* **EXTRACT PROVIDED**:
************
Tweets Sentiment Analysis

Project Description

Tweets Sentiment Analysis using NLTK VADER, linear SVM and NLP techniques (AUC=0.806)

sentiment-analysis.ipynb

An implementation of NLTK VADER Sentiment Analyzer, CounterVectorizer, TfidfTransformer, SVC are trained against 2001 labeled tweets using 10-fold cross validation.
NLTK VADER Sentiment Analyzer works well to identify polarity of sentiments expressed in social media contexts, thus it is used to compute the polarity scores (positive, negative, netural) for each tweet (without text preprocessing) in the study. This step creates a feature vector (dim = 3) for each tweet.
Next, text preporcessing (eg. remove html tag, @tag, numbers and symbols) is done for each tweet before feeding into CountVectorizer to tokenize the tweets and create Bag of Words. TfidfTransformer is then applied to normalize the count matrix to tf-idf representation. This step creates a feature vector (max_features = 5000) for each tweet.
************
* **DATASET CONTENT**:
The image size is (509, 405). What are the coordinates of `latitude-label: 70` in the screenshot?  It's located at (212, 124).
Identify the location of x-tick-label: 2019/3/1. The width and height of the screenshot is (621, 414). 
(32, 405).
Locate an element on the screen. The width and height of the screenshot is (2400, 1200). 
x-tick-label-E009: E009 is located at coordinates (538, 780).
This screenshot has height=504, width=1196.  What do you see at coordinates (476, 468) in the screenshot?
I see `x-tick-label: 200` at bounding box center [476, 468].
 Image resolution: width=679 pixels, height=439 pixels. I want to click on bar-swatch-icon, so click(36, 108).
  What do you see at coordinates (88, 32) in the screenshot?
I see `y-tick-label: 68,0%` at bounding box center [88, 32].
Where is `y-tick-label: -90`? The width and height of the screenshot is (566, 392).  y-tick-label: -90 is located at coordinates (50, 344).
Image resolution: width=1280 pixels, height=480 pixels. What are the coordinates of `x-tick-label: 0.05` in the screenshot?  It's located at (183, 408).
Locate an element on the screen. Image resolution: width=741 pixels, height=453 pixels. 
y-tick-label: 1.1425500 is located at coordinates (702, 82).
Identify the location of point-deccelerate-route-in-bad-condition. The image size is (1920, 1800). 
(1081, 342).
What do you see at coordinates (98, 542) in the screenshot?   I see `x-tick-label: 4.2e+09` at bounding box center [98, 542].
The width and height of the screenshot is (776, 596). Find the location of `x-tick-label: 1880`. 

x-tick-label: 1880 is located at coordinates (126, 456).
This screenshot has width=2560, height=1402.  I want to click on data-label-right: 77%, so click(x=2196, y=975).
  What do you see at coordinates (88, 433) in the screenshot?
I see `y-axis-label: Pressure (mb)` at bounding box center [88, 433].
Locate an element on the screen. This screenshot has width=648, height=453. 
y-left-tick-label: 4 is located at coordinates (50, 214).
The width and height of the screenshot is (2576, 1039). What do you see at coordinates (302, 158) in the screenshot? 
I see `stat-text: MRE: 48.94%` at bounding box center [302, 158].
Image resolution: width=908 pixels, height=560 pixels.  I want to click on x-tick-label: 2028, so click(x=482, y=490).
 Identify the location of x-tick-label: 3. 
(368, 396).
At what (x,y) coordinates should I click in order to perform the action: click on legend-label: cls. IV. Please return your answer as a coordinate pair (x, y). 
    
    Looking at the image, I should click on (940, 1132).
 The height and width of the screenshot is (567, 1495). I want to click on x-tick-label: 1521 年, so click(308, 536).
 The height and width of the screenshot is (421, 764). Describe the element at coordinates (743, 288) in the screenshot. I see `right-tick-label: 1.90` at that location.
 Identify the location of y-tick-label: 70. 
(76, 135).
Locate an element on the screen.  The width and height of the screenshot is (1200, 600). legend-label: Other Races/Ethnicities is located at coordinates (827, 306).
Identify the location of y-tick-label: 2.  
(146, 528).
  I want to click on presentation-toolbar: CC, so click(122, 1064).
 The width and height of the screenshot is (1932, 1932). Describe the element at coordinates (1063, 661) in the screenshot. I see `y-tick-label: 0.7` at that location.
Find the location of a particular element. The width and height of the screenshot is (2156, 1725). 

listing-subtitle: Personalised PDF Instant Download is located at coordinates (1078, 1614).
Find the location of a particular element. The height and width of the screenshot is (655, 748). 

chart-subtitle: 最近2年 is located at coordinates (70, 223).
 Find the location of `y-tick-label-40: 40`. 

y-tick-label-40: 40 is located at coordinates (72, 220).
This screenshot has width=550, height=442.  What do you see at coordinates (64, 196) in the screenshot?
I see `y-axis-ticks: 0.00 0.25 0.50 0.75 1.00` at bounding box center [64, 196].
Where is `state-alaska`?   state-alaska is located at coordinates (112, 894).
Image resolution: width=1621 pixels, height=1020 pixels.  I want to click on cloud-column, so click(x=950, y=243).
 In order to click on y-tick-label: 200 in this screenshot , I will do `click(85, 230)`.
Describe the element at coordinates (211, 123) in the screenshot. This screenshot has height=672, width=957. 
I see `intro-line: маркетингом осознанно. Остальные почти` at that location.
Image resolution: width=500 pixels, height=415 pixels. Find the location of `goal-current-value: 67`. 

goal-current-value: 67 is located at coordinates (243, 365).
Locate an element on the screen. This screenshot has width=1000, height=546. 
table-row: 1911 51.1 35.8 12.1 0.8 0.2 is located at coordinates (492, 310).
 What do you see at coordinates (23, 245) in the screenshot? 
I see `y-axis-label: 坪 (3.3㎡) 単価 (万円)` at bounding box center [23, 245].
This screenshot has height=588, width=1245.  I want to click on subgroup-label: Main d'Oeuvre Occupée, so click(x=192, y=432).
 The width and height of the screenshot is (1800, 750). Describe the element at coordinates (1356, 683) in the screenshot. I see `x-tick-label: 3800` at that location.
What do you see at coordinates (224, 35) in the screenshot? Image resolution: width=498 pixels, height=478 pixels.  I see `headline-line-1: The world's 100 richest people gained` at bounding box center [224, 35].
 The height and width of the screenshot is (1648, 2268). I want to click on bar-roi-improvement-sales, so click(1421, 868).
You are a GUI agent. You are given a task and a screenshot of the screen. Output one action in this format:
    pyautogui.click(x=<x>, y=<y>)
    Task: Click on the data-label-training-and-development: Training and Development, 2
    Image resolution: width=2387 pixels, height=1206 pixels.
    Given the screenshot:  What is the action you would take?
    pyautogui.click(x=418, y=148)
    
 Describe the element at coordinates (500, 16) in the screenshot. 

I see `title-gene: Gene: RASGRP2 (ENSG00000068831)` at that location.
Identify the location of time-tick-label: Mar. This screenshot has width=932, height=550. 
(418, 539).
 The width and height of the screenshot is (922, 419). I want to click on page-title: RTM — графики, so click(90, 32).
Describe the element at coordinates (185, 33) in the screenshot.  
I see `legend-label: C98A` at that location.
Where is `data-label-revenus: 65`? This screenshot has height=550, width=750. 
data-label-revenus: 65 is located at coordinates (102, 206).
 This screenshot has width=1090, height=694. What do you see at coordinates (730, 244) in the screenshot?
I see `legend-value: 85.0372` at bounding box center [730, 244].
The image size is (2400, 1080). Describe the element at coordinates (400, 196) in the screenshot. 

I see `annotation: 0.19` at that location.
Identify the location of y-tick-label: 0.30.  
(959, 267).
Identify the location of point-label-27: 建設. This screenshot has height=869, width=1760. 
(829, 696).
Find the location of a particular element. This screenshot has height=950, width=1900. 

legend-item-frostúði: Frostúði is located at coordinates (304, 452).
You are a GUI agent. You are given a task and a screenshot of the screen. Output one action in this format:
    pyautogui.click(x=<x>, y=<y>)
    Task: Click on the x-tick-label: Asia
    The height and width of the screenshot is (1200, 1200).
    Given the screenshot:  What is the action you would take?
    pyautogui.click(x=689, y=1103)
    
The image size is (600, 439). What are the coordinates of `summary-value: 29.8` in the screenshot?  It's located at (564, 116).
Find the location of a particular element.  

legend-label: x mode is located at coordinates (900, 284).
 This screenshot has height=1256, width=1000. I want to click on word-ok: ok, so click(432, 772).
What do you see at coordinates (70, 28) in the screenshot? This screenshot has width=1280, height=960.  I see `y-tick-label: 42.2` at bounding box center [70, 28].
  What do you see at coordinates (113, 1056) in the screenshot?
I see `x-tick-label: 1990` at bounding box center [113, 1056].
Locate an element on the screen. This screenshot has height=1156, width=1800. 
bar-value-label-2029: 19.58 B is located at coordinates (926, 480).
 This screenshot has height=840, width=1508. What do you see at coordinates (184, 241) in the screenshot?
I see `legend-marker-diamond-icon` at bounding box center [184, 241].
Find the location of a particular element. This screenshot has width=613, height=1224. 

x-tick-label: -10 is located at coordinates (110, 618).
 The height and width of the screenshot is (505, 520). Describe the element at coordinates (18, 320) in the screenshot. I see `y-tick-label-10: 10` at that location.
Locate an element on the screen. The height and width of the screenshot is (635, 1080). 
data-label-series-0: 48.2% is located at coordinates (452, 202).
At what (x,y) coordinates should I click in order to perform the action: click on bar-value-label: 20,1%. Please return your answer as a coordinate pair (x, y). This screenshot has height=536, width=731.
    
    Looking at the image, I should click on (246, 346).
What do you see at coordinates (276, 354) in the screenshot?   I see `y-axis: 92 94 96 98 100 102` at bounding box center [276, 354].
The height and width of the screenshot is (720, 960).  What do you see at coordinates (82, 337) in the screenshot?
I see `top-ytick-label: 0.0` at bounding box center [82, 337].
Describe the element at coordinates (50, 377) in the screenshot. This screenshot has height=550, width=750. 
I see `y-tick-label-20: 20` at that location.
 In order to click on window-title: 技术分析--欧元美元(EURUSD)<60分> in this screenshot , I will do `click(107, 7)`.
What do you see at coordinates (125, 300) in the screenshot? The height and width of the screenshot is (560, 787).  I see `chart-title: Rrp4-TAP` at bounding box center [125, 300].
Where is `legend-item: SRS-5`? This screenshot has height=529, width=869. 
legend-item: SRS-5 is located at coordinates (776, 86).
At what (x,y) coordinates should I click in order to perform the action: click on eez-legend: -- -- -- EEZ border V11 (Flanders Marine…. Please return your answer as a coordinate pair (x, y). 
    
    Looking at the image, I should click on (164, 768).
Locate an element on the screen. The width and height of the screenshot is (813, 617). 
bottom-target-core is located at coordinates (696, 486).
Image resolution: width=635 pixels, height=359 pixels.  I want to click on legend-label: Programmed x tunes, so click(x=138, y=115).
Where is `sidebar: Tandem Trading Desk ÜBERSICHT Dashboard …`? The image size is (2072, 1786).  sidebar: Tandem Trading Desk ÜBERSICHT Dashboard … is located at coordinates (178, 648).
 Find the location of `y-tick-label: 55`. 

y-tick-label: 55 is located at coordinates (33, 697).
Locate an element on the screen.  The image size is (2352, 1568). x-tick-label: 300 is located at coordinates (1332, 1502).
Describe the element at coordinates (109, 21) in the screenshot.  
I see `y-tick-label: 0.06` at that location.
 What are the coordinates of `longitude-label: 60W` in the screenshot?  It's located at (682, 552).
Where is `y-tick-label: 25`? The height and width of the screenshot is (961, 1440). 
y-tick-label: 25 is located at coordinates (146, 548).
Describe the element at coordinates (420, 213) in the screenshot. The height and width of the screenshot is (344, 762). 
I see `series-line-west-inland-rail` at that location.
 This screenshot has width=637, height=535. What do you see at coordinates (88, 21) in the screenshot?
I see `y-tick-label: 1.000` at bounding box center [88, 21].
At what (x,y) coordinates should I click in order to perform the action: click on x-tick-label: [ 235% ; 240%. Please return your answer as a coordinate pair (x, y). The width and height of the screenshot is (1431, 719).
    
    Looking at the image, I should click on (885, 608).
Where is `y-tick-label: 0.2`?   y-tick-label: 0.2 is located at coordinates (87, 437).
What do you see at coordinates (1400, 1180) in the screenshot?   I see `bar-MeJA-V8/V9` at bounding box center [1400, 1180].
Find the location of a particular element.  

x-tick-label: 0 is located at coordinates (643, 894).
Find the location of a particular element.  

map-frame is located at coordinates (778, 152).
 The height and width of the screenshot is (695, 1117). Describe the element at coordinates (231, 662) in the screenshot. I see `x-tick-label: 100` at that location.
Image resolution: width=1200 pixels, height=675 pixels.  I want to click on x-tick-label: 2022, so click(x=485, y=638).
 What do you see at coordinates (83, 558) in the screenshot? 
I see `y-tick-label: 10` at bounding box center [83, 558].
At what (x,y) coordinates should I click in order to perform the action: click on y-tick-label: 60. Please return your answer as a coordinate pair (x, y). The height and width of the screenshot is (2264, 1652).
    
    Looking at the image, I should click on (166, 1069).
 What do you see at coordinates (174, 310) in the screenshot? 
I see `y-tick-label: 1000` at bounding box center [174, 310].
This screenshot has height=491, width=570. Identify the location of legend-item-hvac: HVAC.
************
* **TASK DESCRIPTION**: Return the passage of the tweet sentiment analysis text between "NLTK VADER Sentiment Analyzer works" and "3) for each tweet.", inclusive, copied word for word. Work only from the tweet sentiment analysis text and not from the records.

* **SOLUTION TO THIS PROBLEM**:
NLTK VADER Sentiment Analyzer works well to identify polarity of sentiments expressed in social media contexts, thus it is used to compute the polarity scores (positive, negative, netural) for each tweet (without text preprocessing) in the study. This step creates a feature vector (dim = 3) for each tweet.